A Lei Complementar nº 187/2021 não pode estabelecer critérios econômicos e financeiros para a obtenção da imunidade das contribuições sociais
Num estudo com base na jurisprudência do Supremo Tribunal Federal – STF verificamos que a lei complementar nº 187/2021 não serve para criar critérios econômicos e financeiros para obtenção da imunidade das contribuições sociais previstas no Art. 195, parágrafo 7º da Constituição Federal.
Cumpre-nos inicialmente destacar que a jurisprudência do STF é pacífica em reconhecer que o substantivo “isenção”, disposto no artigo 195, parágrafo 7º, da Constituição Federal, é na realidade uma verdadeira imunidade[1].
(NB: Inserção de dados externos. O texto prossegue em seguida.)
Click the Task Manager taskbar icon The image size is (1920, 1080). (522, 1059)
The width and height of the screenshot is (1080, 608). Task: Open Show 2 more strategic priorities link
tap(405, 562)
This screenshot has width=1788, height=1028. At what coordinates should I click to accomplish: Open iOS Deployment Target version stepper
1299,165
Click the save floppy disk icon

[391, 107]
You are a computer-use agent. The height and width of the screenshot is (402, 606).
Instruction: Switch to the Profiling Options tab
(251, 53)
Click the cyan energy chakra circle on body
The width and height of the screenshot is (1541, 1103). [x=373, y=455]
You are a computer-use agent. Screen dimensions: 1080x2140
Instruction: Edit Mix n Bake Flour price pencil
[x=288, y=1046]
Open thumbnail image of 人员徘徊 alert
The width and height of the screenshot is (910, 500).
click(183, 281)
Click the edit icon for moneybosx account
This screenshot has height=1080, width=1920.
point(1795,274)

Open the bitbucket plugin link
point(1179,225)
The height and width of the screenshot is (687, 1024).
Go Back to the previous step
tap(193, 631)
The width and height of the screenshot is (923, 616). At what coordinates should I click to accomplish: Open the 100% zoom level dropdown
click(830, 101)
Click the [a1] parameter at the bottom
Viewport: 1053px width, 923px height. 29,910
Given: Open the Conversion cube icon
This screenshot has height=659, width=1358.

Da inconstitucionalidade material – no Recurso Extraordinário nº 767.332, que obteve Repercussão Geral, foi tratada a não incidência do IPTU em bens imóveis temporariamente ociosos, de propriedade das instituições de educação e de assistência social sem fins lucrativos. A Corte Suprema decidiu que a imunidade tributária do imposto deve ser assegurada desde que as entidades sem fins de lucro atendam aos requisitos da lei[2].
Segundo o Supremo Tribunal Federal (STF), a imunidade tributária, prevista no artigo 150, VI, “c” da Constituição Federal é uma imunidade material. Essa imunidade visa impedir a incidência de qualquer tributo sobre os bens de pessoas jurídicas sem fins de lucro ou entidades assistenciais que, em razão de sua natureza ou finalidade, garantam à população serviços essenciais descritos no texto constitucional como direitos fundamentais.
No Recurso Extraordinário nº 566.622, que também obteve Repercussão Geral, discutiu-se a constitucionalidade da redação original do artigo 55 da Lei nº 8.212, de 24/07/91, à luz do previsto no artigo 195, parágrafo 7º, da Constituição Federal. No mérito da decisão dessa ação, fica disposto:
A definição do alcance formal e material do segundo requisito, a observância de “exigências estabelecidas em lei”, deve, portanto, considerar o motivo da imunidade em discussão – a garantia de realização de direitos fundamentais sociais. Qualquer interpretação que favoreça obstáculos ao alcance desse propósito há de ser evitada, cabendo prestigiar aquela que beneficie a conquista da função política e social própria do § 7º do artigo 195 do Diploma Maior. G.n
A simples leitura da citação acima nos permite dispor que a imunidade tributária das contribuições sociais prevista no parágrafo 7º do artigo 195 da Constituição Federal é também uma imunidade material.
Ou seja, tanto a imunidade das contribuições (Art. 195, §7º) quanto à imunidade dos impostos (Art. 150, VI, c) visam impedir a incidência de quaisquer tributos sobre os bens de pessoas jurídicas sem fins de lucro ou entidades assistenciais que, em razão de sua natureza ou finalidade, atendam aos requisitos do texto constitucional. Isto posto, o fundamento das imunidades tributárias é a preservação de determinados valores considerados relevantes pela Constituição Federal, como a atuação das entidades beneficentes de assistência social.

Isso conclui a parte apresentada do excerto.